Task
Below are some records; state how many of their lines contain the word "pixels", and add nothing.

Dataset items
*** Begin section ***

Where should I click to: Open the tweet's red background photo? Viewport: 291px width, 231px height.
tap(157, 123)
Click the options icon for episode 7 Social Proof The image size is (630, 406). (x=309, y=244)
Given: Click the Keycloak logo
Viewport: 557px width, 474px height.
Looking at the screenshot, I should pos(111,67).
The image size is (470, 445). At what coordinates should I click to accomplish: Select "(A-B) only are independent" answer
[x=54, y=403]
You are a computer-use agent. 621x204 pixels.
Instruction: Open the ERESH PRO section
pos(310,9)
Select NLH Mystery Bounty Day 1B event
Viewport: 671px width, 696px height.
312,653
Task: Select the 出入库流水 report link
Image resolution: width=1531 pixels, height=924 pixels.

*** End section ***
*** Begin section ***

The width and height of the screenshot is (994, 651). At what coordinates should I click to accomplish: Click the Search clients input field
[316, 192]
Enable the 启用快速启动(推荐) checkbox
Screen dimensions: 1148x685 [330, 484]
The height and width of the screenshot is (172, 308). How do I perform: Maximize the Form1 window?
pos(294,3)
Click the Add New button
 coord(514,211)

*** End section ***

Exercise answer
2